** START OF Document excerpt **

# Reporting Content



## goodmutt (Oct 22, 2017)

I love browsing the new submissions on the front page. I love finding new artists to watch and exploring unique styles and interests.

HOWEVER.

Every once in a while, I come across something that probably shouldn't have made it past the moderators.  Be it blatant pornography in the "general" section or content  much more concerning than that, there are times when I wish I hadn't seen a particular entry, and that the user responsible for posting it should have consequences.

This has happened a few times, and each time it does I look everywhere for a report button. I really love this site, but it is astonishing to me that on a website centered around submitting images, there is no way to flag inappropriate content, even when that content clearly breaks FA's submission policies.

Every other image-managing site I've been to has some form of reporting for disturbing content... why doesn't FA? Or if there is one I don't know about, why is it so difficult to access rather than being on the submission page? It really feels like a major flaw.


----------



## xofrats (Oct 22, 2017)

You can report such things on FA. In the drop down menu under "My FA" (or your username if you run the beta theme) there is "report a problem".
This will take you to the help center. Here you can select what kind of issue it is and describe the problem and link to the submission.

On a sidenote, I would love if there was a report button on the submissions.


----------



## goodmutt (Oct 22, 2017)

xofrats said:


> You can report such things on FA. In the drop down menu under "My FA" (or your username if you run the beta theme) there is "report a problem".
> This will take you to the help center. Here you can select what kind of issue it is and describe the problem and link to the submission.
> 
> On a sidenote, I would love if there was a report button on the submissions.



Thanks for the info!
This does seem like a pretty convoluted way to go about reporting a submission.  I understand that the moderators have a lot on their plate, but when there's blatant abuse of the site I think it reflects poorly on the entire website if it goes unaddressed and appears on the front page of FA. Many users who see a problem (like me ten minutes ago) wouldn't know to contact through the general help inquiry page. A report button really seems like such a common-sense feature.


----------



## FluffyShutterbug (Oct 22, 2017)

I agree. It's needlessly convoluted to report content. There's no way that beginners could possibly get it right.


----------



## quoting_mungo (Oct 22, 2017)

As Xofrats said, you can report violations through User control panel -- Fur Affinity [dot] net

Report buttons directly on submissions/journals/comments are on our wishlist, but not trivial to implement into our current system. We're looking at possibly adding some help documents to assist users in writing tickets that contain all the information we need in a way that lets us deal with the tickets effectively.


----------



## goodmutt (Oct 22, 2017)

quoting_mungo said:


> As Xofrats said, you can report violations through User control panel -- Fur Affinity [dot] net
> 
> Report buttons directly on submissions/journals/comments are on our wishlist, but not trivial to implement into our current system. We're looking at possibly adding some help documents to assist users in writing tickets that contain all the information we need in a way that lets us deal with the tickets effectively.

** END OF Document excerpt **

**Problem 1**
In the forum thread on reporting content, where is the "report a problem" option located?

** START OF Source data **

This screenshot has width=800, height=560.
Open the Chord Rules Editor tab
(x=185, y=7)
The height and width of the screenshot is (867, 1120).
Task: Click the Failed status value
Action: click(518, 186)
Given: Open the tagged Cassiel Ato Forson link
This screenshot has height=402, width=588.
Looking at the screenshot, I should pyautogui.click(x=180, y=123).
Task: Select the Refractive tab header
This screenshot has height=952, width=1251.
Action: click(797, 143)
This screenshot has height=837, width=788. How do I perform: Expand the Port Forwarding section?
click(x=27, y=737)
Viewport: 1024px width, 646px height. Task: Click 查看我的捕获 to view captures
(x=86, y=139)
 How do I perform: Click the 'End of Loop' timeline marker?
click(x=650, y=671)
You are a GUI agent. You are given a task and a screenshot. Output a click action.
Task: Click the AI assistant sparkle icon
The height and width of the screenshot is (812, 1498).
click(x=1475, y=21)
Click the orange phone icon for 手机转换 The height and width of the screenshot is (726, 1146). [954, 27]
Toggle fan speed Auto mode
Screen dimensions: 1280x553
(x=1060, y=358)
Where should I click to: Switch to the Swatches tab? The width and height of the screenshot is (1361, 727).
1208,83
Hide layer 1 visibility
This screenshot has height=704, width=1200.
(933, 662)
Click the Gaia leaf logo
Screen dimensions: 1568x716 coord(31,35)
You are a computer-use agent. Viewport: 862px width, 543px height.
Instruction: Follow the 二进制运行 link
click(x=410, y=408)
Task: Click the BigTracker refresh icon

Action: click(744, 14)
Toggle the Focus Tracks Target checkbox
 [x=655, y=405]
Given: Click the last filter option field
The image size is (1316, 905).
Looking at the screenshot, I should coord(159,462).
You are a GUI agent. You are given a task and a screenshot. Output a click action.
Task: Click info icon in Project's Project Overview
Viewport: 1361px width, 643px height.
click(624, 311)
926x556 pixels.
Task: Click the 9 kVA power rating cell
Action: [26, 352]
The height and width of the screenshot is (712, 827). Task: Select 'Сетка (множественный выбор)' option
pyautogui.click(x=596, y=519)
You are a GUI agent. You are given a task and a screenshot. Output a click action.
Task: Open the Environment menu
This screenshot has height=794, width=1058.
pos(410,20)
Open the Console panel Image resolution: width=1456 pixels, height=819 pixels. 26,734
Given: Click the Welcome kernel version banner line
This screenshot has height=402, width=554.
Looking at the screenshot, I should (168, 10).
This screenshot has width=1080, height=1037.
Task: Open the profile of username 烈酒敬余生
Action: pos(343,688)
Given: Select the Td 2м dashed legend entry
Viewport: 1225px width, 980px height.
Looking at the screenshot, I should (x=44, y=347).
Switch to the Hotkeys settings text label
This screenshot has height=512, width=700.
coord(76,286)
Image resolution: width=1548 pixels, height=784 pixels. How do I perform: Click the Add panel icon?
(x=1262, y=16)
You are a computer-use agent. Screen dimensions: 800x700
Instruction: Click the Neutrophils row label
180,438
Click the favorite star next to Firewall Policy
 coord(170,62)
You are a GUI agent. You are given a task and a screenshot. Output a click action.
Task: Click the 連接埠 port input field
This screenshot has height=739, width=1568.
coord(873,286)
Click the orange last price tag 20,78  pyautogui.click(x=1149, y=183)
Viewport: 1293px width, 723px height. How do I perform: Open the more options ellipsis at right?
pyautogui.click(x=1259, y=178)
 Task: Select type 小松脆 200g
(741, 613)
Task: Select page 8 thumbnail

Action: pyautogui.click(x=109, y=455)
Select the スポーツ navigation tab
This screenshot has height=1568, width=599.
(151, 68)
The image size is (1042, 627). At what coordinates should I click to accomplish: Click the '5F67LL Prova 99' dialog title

** END OF Source data **

**Problem 2**
From the entries, write out the lines starting with the line that contains "Where should I" and going on through the line that contains "Screen dimensions: 1568x716 coord(31,35)".

**Correct answer 1**
It is in the drop-down menu under "My FA", or under your username if you use the beta theme.

**Correct answer 2**
Where should I click to: Switch to the Swatches tab? The width and height of the screenshot is (1361, 727).
1208,83
Hide layer 1 visibility
This screenshot has height=704, width=1200.
(933, 662)
Click the Gaia leaf logo
Screen dimensions: 1568x716 coord(31,35)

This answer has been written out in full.